«Cristo insegna a trasformare il dolore in amore»

A Santa Croce in Gerusalemme la recita del Rosario e la Messa, presieduta dal vescovo Elio Sgreccia, dedicate a Eluana Englaro e a tutti i sofferenti di Daniele Piccini

«La pastorale per la vita deve sempre cominciare con la preghiera, prima di ogni discorso edificante e di ogni riflessione etica». In questo modo il vescovo Elio Sgreccia – che ha presieduto mercoledì sera prima la recita del Santo Rosario, poi la Messa per Eluana Englaro e tutte le persone sofferenti nella basilica di Santa Croce in Gerusalemme – ha giustificato la quasi totale assenza, all’interno della sua omelia, di ogni riferimento esplicito alla ragazza in stato vegetativo da 17 anni, per la quale la Corte di Cassazione ha dato parere positivo alla sospensione dell’alimentazione e dell’idratazione. «A questa vita segnata da estrema fragilità, limitatezza e dipendenza totale dalla solidarietà e dalle cure altrui» il presule, nell’omelia, ha chiesto «al Signore della vita, che porti il Suo conforto, la Sua Luce e la Sua Grazia a tutti coloro cui è affidata la sua vita, a quanti si trovano nel mondo in analoghe situazioni, ai loro congiunti e a quanti sono chiamati ad assistere le persone inferme o prossime alla conclusione della vita terrena».

Come a dire che, perdute le battaglie giudiziarie, ribaditi i capisaldi del magistero della Chiesa in tema di eutanasia – la recita del Rosario era tutta inframmezzata da brani di Papa Benedetto XVI sul rispetto della vita e della dignità di ogni uomo – solo la preghiera rimane.

«Del resto le letture della liturgia di oggi – ha commentato il presidente emerito della pontificia Accademia per la Vita – era già tutta incentrata sui temi della vita, della morte e della malattia». Il profeta Isaia, nella prima lettura, ha offerto infatti una visione escatologica del banchetto che il Dio degli eserciti prepara ai suoi fedeli al termine del loro percorso terreno.

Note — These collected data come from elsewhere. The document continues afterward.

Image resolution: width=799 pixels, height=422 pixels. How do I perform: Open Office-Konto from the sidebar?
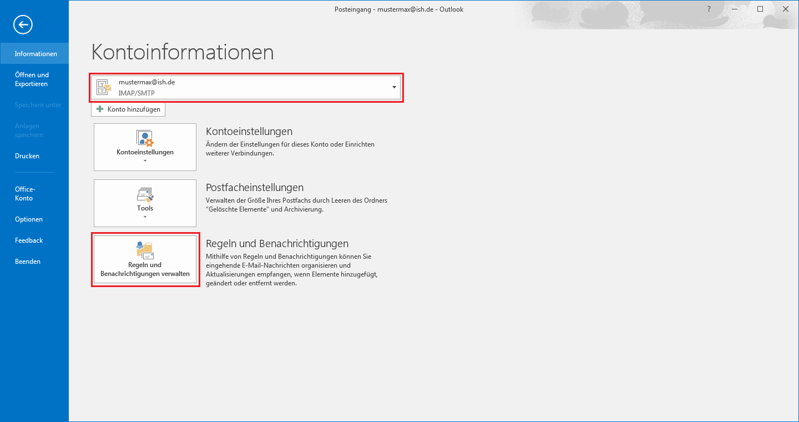[25, 194]
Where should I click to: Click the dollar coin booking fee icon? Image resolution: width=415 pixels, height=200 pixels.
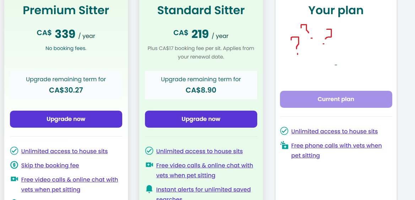[x=14, y=165]
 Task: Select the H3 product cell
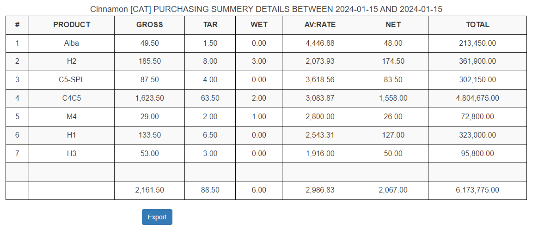[x=72, y=154]
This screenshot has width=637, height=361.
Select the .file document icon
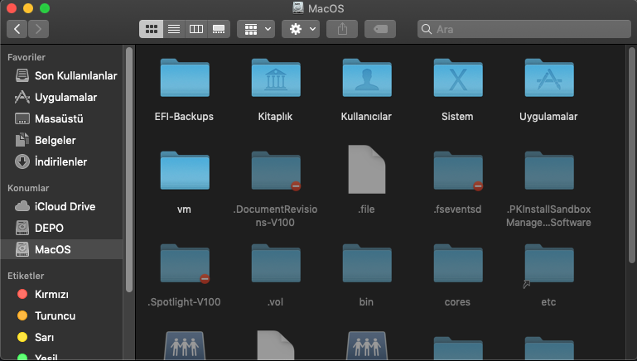coord(366,171)
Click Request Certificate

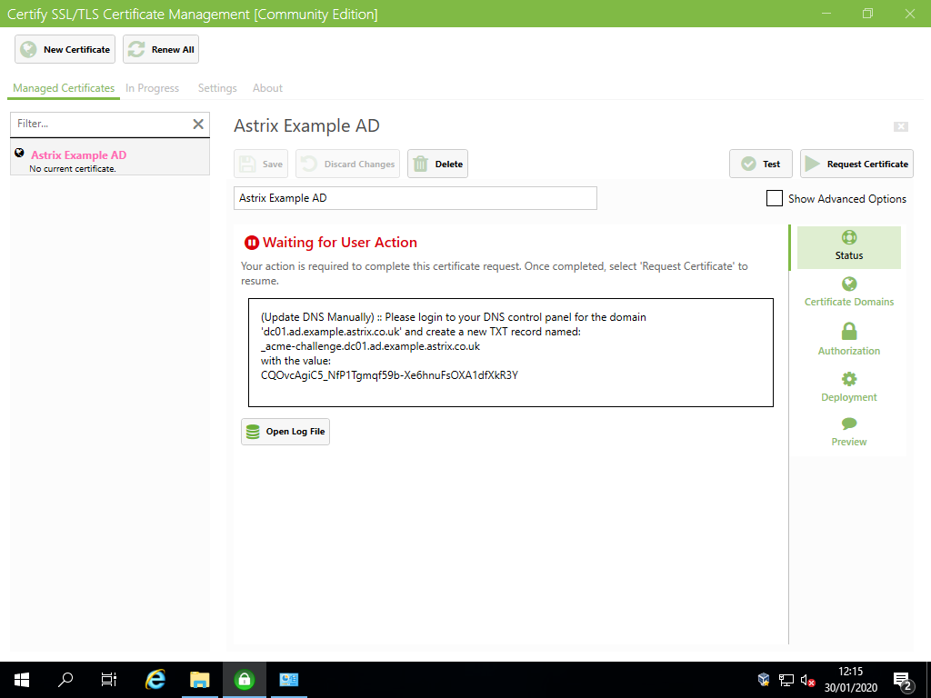[856, 164]
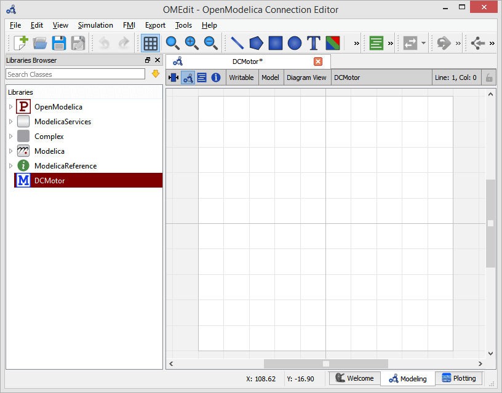
Task: Expand the OpenModelica tree item
Action: 10,106
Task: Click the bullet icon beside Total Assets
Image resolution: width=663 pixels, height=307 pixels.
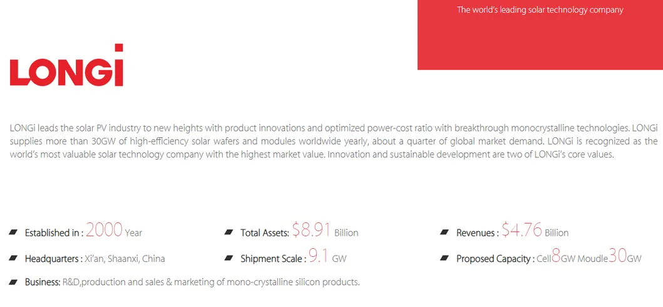Action: pyautogui.click(x=229, y=232)
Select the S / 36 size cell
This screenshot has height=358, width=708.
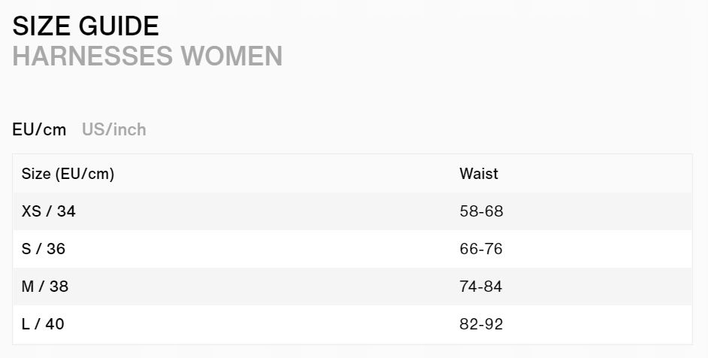click(44, 249)
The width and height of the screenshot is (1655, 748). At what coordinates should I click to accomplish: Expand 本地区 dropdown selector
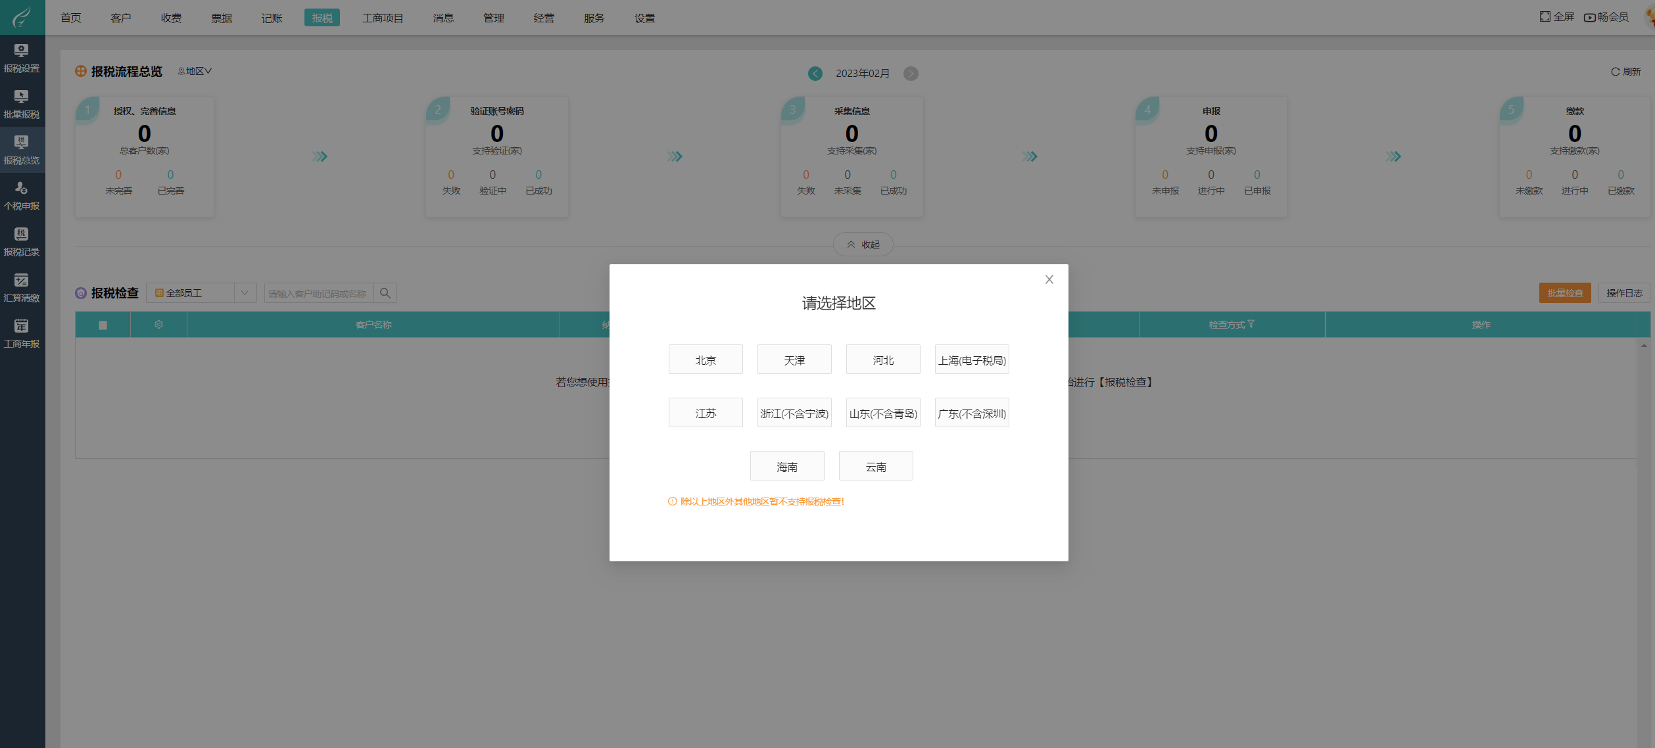194,71
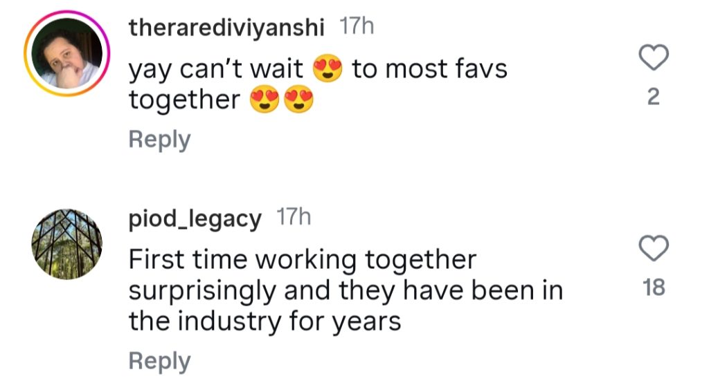709x383 pixels.
Task: Visit the piod_legacy username profile link
Action: [x=195, y=220]
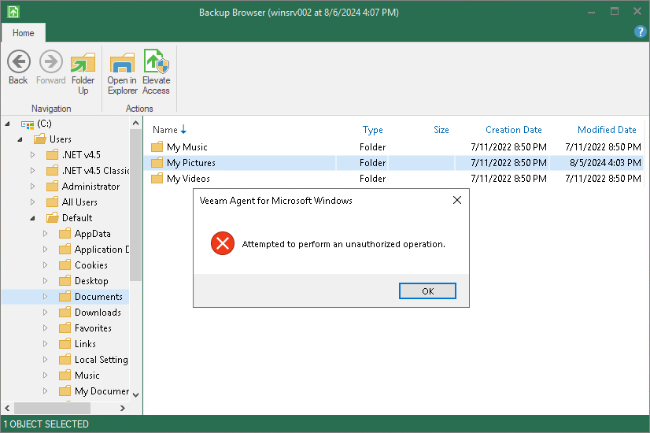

Il Vangelo di Matteo, con la descrizione della moltiplicazione dei pani e dei pesci operata da Gesù sulle rive del mare di Galilea, ha mostrato il compimento di quella profezia nella persona di Cristo. Nel Nuovo Testamento «egli è all’opera – ha detto il vescovo -; non siamo più soltanto sospesi alla promessa e alla Parola, ma in presenza della Sua persona e della Sua azione salvifica. Cristo è attorniato dalla folla che reca con sé “zoppi, storpi, ciechi e sordi e molti altri malati”. Egli li guarisce e la folla è piena di stupore e glorifica il Dio di Israele». Le opere di Cristo devono essere di esempio per tutti i cristiani. «Egli – ha proseguito il presule – ci insegna a trasformare il dolore in amore, così come Egli ha fatto sulla croce, Egli ci insegna a donare solidarietà e aiuto a tutti i bisognosi, ci insegna a prenderci cura di ciechi, storpi, zoppi, e degli altri malati. Egli ci sostiene nel momento della morte per l’ingresso nella resurrezione e nella pienezza della vita».

I malati, anche i più gravi, non sono esclusi dal banchetto finale, al contrario sono proprio loro ad occupare i primi posti. «Siamo chiamati ad imitare Gesù sostenuti dalla Sua presenza – questo il monito finale del vescovo Sgreccia, tutto implicitamente dedicato alla vicenda di Eluana – per vivere nella solidarietà con chi soffre e con chi ha bisogno di cure, anche essi destinatari e destinatari privilegiati della Vita piena, della comune vocazione alla pienezza di Vita».

Al termine della celebrazione, il vescovo Sgreccia ha detto di augurarsi per Eluana «che ci sia un cambio di orientamento. Non certo da parte dei giudici, ma che qualcosa si muova attraverso gli appelli, mossi da molte associazioni, al presidente della Repubblica Giorgio Napolitano e all’Europa». Infine un pensiero alla battaglia di un padre, Peppino Englaro, per lasciar morire sua figlia: «Per questo la nostra preghiera è ancora più utile e necessaria».